Langweilen für Fortgeschrittene
Einfach nur nichts tun erscheint Ihnen zu trivial? Dann sollten Sie vielleicht Mitglied im „Verein zur Verzögerung der Zeit“ werden. (Ja, eine solche Organisation gibt es wirklich.) Auf der Seite des Vereins lesen Sie nicht nur, welche Motivation dahinter steckt („Es geht den Mitgliedern um einen neuen, gesünderen, menschlichen Umgang mit der Zeit in allen Bereichen.“), sondern auch, wie Sie selbst ein Mitglied werden können („Wer Mitglied im Verein zur Verzögerung der Zeit sein will, muss sich lediglich, wie es in den Statuten heißt, ‚verpflichten, innezuhalten, und dort zum Nachdenken aufzufordern, wo blinder Aktivismus und partikuläres Interesse Scheinlösungen produziert.‘“) (Quelle: Homepage des Vereins zur Verzögerung der Zeit)
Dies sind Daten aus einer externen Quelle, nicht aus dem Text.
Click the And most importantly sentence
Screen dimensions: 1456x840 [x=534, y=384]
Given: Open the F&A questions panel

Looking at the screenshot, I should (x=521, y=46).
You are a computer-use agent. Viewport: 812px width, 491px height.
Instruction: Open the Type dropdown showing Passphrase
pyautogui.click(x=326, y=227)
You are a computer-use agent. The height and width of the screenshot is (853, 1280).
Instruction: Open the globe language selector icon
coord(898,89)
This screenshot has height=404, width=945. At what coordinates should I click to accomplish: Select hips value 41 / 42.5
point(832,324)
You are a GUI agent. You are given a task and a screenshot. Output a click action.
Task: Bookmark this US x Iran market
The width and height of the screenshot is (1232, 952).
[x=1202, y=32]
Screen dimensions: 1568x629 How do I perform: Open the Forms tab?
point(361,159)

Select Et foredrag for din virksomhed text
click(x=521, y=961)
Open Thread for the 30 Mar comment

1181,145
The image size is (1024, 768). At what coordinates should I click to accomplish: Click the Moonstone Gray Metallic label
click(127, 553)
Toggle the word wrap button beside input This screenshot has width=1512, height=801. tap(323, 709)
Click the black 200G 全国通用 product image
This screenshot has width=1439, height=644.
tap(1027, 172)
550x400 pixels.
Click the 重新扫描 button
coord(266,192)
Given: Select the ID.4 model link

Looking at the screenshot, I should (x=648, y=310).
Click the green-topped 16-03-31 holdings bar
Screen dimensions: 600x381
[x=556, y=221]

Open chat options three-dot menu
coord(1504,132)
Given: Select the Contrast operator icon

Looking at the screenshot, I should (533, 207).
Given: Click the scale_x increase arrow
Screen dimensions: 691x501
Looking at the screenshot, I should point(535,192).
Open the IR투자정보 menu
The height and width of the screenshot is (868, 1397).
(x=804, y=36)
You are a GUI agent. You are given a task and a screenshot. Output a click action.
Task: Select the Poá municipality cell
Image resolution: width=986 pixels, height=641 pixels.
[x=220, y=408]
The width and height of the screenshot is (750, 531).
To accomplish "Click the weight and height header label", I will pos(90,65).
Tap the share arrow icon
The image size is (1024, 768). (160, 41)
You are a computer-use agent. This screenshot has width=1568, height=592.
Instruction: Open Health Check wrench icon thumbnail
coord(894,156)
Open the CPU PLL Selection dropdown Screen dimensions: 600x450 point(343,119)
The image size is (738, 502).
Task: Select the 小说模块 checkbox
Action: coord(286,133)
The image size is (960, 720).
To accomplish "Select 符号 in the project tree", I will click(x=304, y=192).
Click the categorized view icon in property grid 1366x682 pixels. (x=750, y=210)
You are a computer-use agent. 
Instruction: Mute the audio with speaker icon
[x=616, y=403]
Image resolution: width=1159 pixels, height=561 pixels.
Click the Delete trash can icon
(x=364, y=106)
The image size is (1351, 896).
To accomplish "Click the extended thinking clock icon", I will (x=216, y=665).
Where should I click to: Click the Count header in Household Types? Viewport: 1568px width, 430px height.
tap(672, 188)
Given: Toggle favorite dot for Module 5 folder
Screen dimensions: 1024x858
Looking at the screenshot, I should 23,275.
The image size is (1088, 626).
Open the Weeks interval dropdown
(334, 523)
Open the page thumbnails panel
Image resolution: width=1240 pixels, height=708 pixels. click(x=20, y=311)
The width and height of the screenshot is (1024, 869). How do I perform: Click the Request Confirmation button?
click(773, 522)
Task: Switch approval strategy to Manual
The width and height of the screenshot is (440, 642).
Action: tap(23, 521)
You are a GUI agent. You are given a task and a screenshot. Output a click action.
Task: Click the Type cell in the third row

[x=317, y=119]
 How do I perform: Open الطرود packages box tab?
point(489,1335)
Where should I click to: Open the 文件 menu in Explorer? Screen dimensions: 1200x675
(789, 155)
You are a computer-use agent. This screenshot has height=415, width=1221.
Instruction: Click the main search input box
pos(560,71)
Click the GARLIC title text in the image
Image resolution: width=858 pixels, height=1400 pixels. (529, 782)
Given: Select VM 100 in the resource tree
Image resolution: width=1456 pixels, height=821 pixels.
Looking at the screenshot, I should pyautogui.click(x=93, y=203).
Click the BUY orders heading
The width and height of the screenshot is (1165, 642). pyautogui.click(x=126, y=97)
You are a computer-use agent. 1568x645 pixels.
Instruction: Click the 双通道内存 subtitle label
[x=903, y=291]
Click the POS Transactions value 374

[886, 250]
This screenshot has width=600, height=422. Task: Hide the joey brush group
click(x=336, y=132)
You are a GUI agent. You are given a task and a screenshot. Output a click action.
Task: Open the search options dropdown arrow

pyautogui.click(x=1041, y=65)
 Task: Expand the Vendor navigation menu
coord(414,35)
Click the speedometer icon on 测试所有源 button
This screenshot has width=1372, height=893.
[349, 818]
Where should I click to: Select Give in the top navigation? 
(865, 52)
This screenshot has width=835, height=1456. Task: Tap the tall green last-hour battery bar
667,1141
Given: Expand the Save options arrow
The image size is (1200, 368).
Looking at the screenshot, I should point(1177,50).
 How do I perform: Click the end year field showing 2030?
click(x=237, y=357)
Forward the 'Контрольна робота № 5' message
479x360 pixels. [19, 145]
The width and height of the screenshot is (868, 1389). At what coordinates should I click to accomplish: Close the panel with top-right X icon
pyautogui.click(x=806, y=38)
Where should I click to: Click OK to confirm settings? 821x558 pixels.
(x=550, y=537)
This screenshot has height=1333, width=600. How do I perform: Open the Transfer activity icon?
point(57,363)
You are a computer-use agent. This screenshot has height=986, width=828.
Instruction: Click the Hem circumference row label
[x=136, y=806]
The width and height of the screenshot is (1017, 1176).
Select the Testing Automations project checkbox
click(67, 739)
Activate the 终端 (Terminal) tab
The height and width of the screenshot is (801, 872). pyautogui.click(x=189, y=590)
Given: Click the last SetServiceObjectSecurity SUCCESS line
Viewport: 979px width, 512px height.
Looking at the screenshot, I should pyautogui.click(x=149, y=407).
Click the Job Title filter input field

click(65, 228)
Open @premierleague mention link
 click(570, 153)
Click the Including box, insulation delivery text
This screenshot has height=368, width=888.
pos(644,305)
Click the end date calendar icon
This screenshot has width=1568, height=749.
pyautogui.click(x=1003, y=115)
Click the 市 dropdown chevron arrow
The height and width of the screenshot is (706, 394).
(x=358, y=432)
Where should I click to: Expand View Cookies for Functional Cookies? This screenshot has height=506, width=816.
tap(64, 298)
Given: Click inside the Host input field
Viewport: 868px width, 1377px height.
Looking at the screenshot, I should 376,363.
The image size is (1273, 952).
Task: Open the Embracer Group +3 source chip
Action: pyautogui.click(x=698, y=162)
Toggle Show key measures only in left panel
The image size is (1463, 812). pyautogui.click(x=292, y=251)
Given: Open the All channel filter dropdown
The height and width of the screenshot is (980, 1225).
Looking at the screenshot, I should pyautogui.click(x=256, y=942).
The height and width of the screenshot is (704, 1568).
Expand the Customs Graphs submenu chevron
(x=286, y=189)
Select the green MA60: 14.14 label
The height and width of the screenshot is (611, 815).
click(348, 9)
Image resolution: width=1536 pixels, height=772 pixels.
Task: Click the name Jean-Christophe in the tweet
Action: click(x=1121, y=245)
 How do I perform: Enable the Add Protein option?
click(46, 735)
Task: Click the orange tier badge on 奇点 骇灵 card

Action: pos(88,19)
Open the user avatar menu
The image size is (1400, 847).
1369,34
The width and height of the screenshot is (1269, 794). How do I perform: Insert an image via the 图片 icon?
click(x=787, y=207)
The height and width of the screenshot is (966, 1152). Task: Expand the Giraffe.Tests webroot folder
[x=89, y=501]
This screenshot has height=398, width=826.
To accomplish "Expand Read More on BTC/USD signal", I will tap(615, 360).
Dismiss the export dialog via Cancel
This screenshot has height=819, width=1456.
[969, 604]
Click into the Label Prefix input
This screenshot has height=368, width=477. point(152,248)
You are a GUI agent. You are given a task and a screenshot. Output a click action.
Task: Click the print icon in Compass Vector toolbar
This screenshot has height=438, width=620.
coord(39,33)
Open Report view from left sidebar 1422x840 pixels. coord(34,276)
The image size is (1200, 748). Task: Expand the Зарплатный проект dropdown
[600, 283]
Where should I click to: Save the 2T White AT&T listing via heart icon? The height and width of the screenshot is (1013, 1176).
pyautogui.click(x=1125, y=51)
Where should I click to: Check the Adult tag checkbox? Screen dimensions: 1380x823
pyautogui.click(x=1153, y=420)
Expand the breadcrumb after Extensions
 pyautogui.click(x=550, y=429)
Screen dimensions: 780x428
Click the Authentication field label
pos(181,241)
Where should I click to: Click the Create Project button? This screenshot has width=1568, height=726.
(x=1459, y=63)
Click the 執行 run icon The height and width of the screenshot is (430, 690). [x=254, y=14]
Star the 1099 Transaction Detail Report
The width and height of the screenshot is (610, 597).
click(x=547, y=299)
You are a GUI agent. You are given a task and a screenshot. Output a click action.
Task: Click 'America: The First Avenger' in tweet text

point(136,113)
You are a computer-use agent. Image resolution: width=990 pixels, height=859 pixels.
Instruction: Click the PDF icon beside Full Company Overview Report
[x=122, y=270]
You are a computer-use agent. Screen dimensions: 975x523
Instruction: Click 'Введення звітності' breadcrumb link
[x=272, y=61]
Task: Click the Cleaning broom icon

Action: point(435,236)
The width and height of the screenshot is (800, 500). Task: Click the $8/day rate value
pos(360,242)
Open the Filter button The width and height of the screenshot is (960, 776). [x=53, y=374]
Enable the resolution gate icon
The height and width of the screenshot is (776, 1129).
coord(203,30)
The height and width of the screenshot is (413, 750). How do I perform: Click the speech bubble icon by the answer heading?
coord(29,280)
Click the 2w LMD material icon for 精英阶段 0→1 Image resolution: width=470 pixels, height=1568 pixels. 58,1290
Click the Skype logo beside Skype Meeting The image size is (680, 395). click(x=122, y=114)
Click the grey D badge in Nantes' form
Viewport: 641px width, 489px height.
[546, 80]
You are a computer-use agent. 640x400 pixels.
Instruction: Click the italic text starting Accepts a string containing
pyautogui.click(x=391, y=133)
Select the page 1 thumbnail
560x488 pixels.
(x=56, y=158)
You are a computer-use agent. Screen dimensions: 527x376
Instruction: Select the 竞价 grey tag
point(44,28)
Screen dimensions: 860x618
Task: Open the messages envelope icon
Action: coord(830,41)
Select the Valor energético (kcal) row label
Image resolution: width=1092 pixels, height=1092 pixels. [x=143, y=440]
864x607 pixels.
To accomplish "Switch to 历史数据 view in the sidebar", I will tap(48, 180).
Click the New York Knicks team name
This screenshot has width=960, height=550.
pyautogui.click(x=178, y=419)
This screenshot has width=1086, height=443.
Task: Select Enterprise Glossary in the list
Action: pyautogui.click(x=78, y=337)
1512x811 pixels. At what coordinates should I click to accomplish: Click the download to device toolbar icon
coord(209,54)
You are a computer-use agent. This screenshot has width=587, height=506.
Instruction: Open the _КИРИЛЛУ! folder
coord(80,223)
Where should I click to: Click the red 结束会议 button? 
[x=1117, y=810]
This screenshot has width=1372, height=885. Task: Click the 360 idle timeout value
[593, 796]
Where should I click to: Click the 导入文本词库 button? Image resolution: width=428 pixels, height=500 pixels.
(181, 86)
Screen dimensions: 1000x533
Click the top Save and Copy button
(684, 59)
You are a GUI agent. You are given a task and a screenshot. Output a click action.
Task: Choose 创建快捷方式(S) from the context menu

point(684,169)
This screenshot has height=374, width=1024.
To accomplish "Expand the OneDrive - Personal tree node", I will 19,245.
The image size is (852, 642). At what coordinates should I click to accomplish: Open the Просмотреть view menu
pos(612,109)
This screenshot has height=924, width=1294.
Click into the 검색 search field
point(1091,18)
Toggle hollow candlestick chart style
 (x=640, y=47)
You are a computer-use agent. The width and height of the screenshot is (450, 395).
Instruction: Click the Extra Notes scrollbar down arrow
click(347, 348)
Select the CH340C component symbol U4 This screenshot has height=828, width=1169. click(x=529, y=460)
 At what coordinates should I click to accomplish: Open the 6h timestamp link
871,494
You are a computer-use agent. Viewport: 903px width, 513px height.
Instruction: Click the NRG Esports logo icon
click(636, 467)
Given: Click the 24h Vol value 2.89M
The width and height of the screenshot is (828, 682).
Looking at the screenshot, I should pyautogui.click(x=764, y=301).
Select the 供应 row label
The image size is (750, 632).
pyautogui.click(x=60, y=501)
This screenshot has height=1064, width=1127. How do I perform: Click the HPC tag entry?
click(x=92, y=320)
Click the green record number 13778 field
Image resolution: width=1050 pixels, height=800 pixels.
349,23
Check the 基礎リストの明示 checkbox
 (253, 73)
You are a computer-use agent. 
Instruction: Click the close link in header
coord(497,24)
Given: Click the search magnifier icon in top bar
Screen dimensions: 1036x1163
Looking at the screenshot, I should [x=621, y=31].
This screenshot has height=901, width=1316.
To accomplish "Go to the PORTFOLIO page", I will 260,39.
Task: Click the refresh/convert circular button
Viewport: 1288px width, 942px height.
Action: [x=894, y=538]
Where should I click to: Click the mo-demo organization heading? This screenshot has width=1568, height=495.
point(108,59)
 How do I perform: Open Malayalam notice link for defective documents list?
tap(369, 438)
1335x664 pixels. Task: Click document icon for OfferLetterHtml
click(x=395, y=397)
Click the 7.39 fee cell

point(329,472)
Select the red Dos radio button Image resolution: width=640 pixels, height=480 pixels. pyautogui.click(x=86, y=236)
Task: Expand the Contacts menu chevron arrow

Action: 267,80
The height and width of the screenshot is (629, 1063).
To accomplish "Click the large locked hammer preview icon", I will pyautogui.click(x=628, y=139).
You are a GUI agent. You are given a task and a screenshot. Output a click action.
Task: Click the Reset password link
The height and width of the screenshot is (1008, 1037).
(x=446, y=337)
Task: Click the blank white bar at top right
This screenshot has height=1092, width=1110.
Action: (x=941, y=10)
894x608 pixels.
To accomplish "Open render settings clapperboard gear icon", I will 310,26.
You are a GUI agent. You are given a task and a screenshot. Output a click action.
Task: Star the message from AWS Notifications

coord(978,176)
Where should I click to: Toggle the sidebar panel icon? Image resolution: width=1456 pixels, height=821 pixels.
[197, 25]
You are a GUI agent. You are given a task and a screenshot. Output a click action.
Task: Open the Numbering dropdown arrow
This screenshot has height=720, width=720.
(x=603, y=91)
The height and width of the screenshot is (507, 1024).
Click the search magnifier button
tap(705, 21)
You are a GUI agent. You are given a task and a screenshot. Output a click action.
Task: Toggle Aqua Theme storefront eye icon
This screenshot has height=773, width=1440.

Oder mit anderen Worten: Hören Sie auf, etwas zu tun, nur um des Tuns willen. Genau hierin liegt nämlich das vermutlich größte Problem unserer Kultur im Hinblick auf das Thema Langeweile. Wir fürchten uns so sehr vor diesem unangenehmen Zustand, dass wir uns permanenten „blinden Aktivismus“ auferlegen. Dass es vollkommen in Ordnung ist, hin und wieder einfach nichts zu tun – dieser Gedanke ist vielen Menschen noch immer fremd.
Das Sabbatjahr als Anlass zur geplanten Langeweile
Dieser Artikel verfolgt nicht das Ziel, Sie nun zum grenzenlosen Faulenzen zu animieren. Er soll vielmehr die Augen für ein Thema öffnen, das viel zu selten beachtet wird. Die Schnelllebigkeit der modernen Welt, die Omnipräsenz digitaler Medien, Reizüberflutung durch technische Geräte, die Möglichkeit, zwischen unendlich vielen Optionen zu wählen – all das und noch viel mehr sorgt dafür, dass wir es Schritt für Schritt verlernt haben, uns zu langweilen.
Eine Fähigkeit, die damit ebenfalls verloren bei vielen verloren gegangen ist: Innehalten und den Moment genießen, einfach im Hier und Jetzt leben und nicht gedanklich schon fünf Schritte voraus sein.
Wenn Sie mit dem Gedanken spielen, ein Sabbatjahr einzulegen, dann ist das die beste Voraussetzung, um sich mal wieder ganz gezielt dem süßen Nichtstun hinzugeben. Nutzen Sie die freie Zeit, die Ihnen dadurch zur Verfügung steht und finden Sie heraus, was es bedeutet, innezuhalten und den Gedanken wieder mehr Raum zur freien Entfaltung zu geben.
Wir wünschen Ihnen viel Spaß beim Langweilen.